━━ Records for this task ━━

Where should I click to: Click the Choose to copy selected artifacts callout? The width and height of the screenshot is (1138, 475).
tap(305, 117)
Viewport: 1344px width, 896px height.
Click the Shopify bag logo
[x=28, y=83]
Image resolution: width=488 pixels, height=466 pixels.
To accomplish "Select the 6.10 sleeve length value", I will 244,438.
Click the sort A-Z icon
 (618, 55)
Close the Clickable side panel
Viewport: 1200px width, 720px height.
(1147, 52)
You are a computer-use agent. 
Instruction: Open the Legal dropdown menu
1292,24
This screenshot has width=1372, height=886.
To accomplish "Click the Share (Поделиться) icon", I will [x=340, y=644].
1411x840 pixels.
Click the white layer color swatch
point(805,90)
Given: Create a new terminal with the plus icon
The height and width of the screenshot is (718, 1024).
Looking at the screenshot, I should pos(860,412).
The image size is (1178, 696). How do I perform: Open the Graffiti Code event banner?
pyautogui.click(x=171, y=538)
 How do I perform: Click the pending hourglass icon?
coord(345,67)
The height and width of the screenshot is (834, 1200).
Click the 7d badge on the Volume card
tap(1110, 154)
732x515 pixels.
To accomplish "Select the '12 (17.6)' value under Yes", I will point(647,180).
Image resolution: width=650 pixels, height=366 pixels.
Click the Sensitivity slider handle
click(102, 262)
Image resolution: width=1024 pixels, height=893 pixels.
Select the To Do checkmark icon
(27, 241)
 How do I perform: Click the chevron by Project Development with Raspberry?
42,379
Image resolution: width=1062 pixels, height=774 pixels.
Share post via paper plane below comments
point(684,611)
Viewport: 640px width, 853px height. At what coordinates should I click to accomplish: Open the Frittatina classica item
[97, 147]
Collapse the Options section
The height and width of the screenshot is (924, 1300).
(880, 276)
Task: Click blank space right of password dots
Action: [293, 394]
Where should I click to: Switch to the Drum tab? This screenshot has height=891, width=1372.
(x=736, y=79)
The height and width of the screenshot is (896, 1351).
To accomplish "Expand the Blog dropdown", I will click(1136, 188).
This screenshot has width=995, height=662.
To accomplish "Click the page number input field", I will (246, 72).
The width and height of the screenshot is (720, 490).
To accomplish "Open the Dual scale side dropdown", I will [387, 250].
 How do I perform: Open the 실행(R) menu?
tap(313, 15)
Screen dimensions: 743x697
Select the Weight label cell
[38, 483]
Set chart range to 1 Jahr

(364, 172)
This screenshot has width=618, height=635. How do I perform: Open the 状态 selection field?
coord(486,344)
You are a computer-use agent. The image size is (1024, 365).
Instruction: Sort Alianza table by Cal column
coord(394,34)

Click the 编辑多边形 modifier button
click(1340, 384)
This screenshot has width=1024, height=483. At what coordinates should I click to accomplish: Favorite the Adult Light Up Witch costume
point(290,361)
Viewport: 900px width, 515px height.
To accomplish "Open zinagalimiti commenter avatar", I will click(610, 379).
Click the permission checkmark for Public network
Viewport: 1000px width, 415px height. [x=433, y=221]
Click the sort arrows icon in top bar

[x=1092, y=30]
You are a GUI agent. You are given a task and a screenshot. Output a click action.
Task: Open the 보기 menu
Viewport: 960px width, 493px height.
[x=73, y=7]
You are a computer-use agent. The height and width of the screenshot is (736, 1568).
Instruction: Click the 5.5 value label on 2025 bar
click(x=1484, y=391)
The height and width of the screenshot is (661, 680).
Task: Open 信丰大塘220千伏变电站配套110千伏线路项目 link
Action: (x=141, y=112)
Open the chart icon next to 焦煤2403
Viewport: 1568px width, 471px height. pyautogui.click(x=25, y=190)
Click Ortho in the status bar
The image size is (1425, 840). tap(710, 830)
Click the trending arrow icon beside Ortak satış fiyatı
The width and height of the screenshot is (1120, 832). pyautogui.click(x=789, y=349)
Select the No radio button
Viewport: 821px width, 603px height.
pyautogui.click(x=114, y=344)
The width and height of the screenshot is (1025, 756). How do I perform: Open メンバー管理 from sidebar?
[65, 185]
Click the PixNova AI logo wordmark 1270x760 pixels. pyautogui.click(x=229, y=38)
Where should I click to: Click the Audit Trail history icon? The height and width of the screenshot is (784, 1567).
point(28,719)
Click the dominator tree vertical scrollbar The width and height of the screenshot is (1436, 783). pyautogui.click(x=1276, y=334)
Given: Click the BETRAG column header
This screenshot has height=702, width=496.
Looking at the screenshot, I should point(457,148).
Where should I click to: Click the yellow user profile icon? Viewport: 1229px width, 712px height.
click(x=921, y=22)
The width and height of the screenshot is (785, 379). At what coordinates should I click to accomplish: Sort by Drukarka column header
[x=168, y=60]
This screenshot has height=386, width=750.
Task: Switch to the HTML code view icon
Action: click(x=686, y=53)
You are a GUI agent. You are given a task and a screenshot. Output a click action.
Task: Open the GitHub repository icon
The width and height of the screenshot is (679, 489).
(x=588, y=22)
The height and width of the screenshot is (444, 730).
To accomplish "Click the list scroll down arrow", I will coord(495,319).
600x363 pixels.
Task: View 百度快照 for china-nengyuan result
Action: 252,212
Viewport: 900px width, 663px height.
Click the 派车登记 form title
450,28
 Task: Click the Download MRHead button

━━━

Aim
Reproduce the listing above line for line, with no changes.

Result for this task
Where should I click to: Click the Choose to copy selected artifacts callout? The width and height of the screenshot is (1138, 475).
tap(305, 117)
Viewport: 1344px width, 896px height.
Click the Shopify bag logo
[x=28, y=83]
Image resolution: width=488 pixels, height=466 pixels.
To accomplish "Select the 6.10 sleeve length value", I will 244,438.
Click the sort A-Z icon
 (618, 55)
Close the Clickable side panel
Viewport: 1200px width, 720px height.
(1147, 52)
You are a computer-use agent. 
Instruction: Open the Legal dropdown menu
1292,24
This screenshot has width=1372, height=886.
To accomplish "Click the Share (Поделиться) icon", I will [x=340, y=644].
1411x840 pixels.
Click the white layer color swatch
point(805,90)
Given: Create a new terminal with the plus icon
The height and width of the screenshot is (718, 1024).
Looking at the screenshot, I should pos(860,412).
The image size is (1178, 696). How do I perform: Open the Graffiti Code event banner?
pyautogui.click(x=171, y=538)
 How do I perform: Click the pending hourglass icon?
coord(345,67)
The height and width of the screenshot is (834, 1200).
Click the 7d badge on the Volume card
tap(1110, 154)
732x515 pixels.
To accomplish "Select the '12 (17.6)' value under Yes", I will point(647,180).
Image resolution: width=650 pixels, height=366 pixels.
Click the Sensitivity slider handle
click(102, 262)
Image resolution: width=1024 pixels, height=893 pixels.
Select the To Do checkmark icon
(27, 241)
 How do I perform: Click the chevron by Project Development with Raspberry?
42,379
Image resolution: width=1062 pixels, height=774 pixels.
Share post via paper plane below comments
point(684,611)
Viewport: 640px width, 853px height. At what coordinates should I click to accomplish: Open the Frittatina classica item
[97, 147]
Collapse the Options section
The height and width of the screenshot is (924, 1300).
(880, 276)
Task: Click blank space right of password dots
Action: [293, 394]
Where should I click to: Switch to the Drum tab? This screenshot has height=891, width=1372.
(x=736, y=79)
The height and width of the screenshot is (896, 1351).
To accomplish "Expand the Blog dropdown", I will click(1136, 188).
This screenshot has width=995, height=662.
To accomplish "Click the page number input field", I will (246, 72).
The width and height of the screenshot is (720, 490).
To accomplish "Open the Dual scale side dropdown", I will [387, 250].
 How do I perform: Open the 실행(R) menu?
tap(313, 15)
Screen dimensions: 743x697
Select the Weight label cell
[38, 483]
Set chart range to 1 Jahr

(364, 172)
This screenshot has width=618, height=635. How do I perform: Open the 状态 selection field?
coord(486,344)
You are a computer-use agent. The image size is (1024, 365).
Instruction: Sort Alianza table by Cal column
coord(394,34)

Click the 编辑多边形 modifier button
click(1340, 384)
This screenshot has width=1024, height=483. At what coordinates should I click to accomplish: Favorite the Adult Light Up Witch costume
point(290,361)
Viewport: 900px width, 515px height.
To accomplish "Open zinagalimiti commenter avatar", I will click(610, 379).
Click the permission checkmark for Public network
Viewport: 1000px width, 415px height. [x=433, y=221]
Click the sort arrows icon in top bar

[x=1092, y=30]
You are a GUI agent. You are given a task and a screenshot. Output a click action.
Task: Open the 보기 menu
Viewport: 960px width, 493px height.
[x=73, y=7]
You are a computer-use agent. The height and width of the screenshot is (736, 1568).
Instruction: Click the 5.5 value label on 2025 bar
click(x=1484, y=391)
The height and width of the screenshot is (661, 680).
Task: Open 信丰大塘220千伏变电站配套110千伏线路项目 link
Action: (x=141, y=112)
Open the chart icon next to 焦煤2403
Viewport: 1568px width, 471px height. pyautogui.click(x=25, y=190)
Click Ortho in the status bar
The image size is (1425, 840). tap(710, 830)
Click the trending arrow icon beside Ortak satış fiyatı
The width and height of the screenshot is (1120, 832). pyautogui.click(x=789, y=349)
Select the No radio button
Viewport: 821px width, 603px height.
pyautogui.click(x=114, y=344)
The width and height of the screenshot is (1025, 756). How do I perform: Open メンバー管理 from sidebar?
[65, 185]
Click the PixNova AI logo wordmark 1270x760 pixels. pyautogui.click(x=229, y=38)
Where should I click to: Click the Audit Trail history icon? The height and width of the screenshot is (784, 1567).
point(28,719)
Click the dominator tree vertical scrollbar The width and height of the screenshot is (1436, 783). pyautogui.click(x=1276, y=334)
Given: Click the BETRAG column header
This screenshot has height=702, width=496.
Looking at the screenshot, I should point(457,148).
Where should I click to: Click the yellow user profile icon? Viewport: 1229px width, 712px height.
click(x=921, y=22)
The width and height of the screenshot is (785, 379). At what coordinates should I click to accomplish: Sort by Drukarka column header
[x=168, y=60]
This screenshot has height=386, width=750.
Task: Switch to the HTML code view icon
Action: click(x=686, y=53)
You are a GUI agent. You are given a task and a screenshot. Output a click action.
Task: Open the GitHub repository icon
The width and height of the screenshot is (679, 489).
(x=588, y=22)
The height and width of the screenshot is (444, 730).
To accomplish "Click the list scroll down arrow", I will coord(495,319).
600x363 pixels.
Task: View 百度快照 for china-nengyuan result
Action: 252,212
Viewport: 900px width, 663px height.
Click the 派车登记 form title
450,28
 Task: Click the Download MRHead button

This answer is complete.